I really loved Warp during its earlier stages.

They added so many things I couldn’t keep up and I as just tired of updating it on launch every single day.

Fizzadar 2 days ago

Hard to tell from their main website what warp is anymore - I thought it was a terminal, but now it's an AI code editor? Or is it just a terminal that looks extremely like a code editor? Gotta tap into that sweet unlimited pile of AI cash I guess.

rutierut 2 days ago

I’ve been using Warp (for the AI features) for a while now, but less and less these days. They’re way too agile with the UI/UX, things change around too much for it to be what it is supposed to be.

maxdo 2 days ago

from simple "slightly better terminal" to overloaded with questionable features. i have cursor, why do i need warp? especially since cursor can also run shell commands.

slenk 2 days ago

So my annual plan that renews in February - I am just going to whatever value is left if I want to switch to the build plan to bring my own key. Well shoot

daft_pink 2 days ago

Am I missing something? $20 per month for a terminal?
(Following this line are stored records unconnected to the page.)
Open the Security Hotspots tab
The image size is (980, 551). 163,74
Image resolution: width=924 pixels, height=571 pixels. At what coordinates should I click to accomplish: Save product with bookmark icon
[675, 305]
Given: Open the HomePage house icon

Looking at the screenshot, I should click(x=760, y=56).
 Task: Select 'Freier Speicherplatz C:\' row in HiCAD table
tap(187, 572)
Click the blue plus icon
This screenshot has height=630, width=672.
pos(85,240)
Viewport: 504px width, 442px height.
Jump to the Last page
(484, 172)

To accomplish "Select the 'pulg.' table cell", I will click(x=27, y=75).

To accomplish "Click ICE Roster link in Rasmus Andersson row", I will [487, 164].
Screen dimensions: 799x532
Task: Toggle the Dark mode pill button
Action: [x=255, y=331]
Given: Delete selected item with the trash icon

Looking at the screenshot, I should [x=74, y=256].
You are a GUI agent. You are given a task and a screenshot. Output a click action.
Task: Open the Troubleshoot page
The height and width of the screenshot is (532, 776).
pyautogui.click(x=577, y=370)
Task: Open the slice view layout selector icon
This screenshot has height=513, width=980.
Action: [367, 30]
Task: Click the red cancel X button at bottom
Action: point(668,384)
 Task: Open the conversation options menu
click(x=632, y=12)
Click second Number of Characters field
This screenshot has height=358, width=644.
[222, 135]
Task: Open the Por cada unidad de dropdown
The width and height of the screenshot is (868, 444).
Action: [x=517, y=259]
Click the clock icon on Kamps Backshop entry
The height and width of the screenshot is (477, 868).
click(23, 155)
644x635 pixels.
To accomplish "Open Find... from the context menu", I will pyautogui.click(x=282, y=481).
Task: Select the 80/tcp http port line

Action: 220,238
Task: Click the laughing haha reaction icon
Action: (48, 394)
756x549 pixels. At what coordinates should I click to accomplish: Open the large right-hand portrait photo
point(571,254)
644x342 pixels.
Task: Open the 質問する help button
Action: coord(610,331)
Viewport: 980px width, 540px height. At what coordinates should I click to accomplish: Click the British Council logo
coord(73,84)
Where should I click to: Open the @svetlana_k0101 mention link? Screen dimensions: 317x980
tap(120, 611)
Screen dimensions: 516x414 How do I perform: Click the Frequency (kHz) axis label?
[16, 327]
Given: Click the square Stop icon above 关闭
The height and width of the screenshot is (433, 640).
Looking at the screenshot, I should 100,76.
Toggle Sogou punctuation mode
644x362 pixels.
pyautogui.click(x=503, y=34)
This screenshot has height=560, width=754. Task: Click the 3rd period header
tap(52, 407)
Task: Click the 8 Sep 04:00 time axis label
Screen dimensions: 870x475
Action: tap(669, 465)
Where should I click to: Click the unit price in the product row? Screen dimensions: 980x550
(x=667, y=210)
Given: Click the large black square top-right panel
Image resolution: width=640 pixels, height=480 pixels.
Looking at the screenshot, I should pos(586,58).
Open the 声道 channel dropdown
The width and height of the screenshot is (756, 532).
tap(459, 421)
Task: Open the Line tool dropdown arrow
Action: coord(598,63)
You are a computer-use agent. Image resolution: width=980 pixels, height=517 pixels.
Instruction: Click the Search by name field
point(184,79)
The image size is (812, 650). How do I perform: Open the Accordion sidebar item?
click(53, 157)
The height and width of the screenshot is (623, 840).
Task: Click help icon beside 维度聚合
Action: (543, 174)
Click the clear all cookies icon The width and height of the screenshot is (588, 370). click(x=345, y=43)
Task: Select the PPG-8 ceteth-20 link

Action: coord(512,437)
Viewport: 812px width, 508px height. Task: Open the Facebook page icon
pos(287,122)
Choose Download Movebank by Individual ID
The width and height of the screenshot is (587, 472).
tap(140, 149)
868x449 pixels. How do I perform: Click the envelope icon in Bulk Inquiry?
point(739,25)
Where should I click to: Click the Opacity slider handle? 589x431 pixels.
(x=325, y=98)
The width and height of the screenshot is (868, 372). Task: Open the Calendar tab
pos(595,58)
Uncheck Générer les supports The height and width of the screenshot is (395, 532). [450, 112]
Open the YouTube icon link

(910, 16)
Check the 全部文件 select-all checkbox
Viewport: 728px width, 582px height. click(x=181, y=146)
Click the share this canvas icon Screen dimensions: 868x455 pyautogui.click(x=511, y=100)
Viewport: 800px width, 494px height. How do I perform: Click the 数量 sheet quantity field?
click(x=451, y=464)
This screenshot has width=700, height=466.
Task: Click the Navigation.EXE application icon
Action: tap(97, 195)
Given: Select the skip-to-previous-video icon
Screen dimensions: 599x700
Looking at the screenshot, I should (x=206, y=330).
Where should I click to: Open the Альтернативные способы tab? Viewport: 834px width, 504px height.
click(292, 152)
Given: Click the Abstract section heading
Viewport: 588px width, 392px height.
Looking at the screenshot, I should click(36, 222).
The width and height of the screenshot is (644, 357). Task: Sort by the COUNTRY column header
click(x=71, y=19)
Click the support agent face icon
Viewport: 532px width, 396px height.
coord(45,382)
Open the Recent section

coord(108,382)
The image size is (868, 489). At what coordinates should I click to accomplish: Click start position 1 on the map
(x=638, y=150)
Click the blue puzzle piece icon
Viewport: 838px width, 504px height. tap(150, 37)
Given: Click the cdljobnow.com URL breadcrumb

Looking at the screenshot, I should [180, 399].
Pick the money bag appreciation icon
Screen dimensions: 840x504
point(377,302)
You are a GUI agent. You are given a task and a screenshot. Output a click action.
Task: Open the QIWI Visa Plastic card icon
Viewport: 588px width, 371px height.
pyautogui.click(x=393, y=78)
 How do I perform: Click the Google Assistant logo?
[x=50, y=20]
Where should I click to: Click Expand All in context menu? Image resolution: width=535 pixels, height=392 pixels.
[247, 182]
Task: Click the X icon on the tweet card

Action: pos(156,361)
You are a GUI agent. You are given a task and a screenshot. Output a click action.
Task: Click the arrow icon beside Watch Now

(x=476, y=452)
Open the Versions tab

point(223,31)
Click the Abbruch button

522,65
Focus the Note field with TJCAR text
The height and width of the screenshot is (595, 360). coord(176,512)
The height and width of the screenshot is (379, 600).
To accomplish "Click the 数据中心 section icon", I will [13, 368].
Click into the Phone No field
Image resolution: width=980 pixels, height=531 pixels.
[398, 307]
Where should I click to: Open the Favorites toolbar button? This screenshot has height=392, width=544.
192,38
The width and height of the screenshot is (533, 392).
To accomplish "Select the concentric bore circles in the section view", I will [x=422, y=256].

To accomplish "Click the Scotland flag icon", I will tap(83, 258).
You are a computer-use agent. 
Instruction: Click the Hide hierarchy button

Why wouldn’t you just use Ghostty and claude code?

  • rlanday 2 days ago

    Claude Code also costs $20/month for the lowest paid tier.

    • daft_pink 2 days ago

      I’m no against paying a subscription. I just don’t quite understand the benefit of an ai terminal.

cetinsert 2 days ago

Just pay OpenAI, Anthropic, Google for your AI CLI tools and use ANY terminal → DONE.

It is going to be way better than boutique integrations like Warp's, Cursor's, etc. anyway.

throwaway106382 2 days ago

Paying for a terminal, lmao.

  • bdcravens 2 days ago

    Terminal is free. AI integration isn't.

    • throwaway106382 2 days ago

      Yeah but why would anyone pay for that when you can just use Codex/ClaudeCode/Amp/etc...

      I don't even bother with iTerm's AI integration because why would I???

richwater 2 days ago

Pretty clear announcement. Unfortunate price increases but that's how it goes right now.

bitwize 2 days ago

Juicero for bash. And the pricing model changes doubtless right on time for the VC money to run out.

Yep, I can smell shite.

  • seanhunter a day ago

    > Juicero for bash.

    This is exactly it.

smokeydoe 2 days ago

Warp is so horribly broken right now and has been for weeks. Multiple github issues on what I experience is consistent issue writing file. On top of that UI glitches, and inability to use the great code indexing feature, file and diff Explorer while in WSL or any ssh connection. It unfortunate because I liked it a lot before, but after multiple weeks with the same breaking issues, it's practically unusable.

7e a day ago

Jesus, this company hasn’t died yet? Praying for magic AI fairy dust to save it, like everyone.

bananapub 2 days ago

props for not fucking around in the title or first few paragraphs about the consequences, but man was it a bad idea to give people the idea you're a per-month-fee terminal.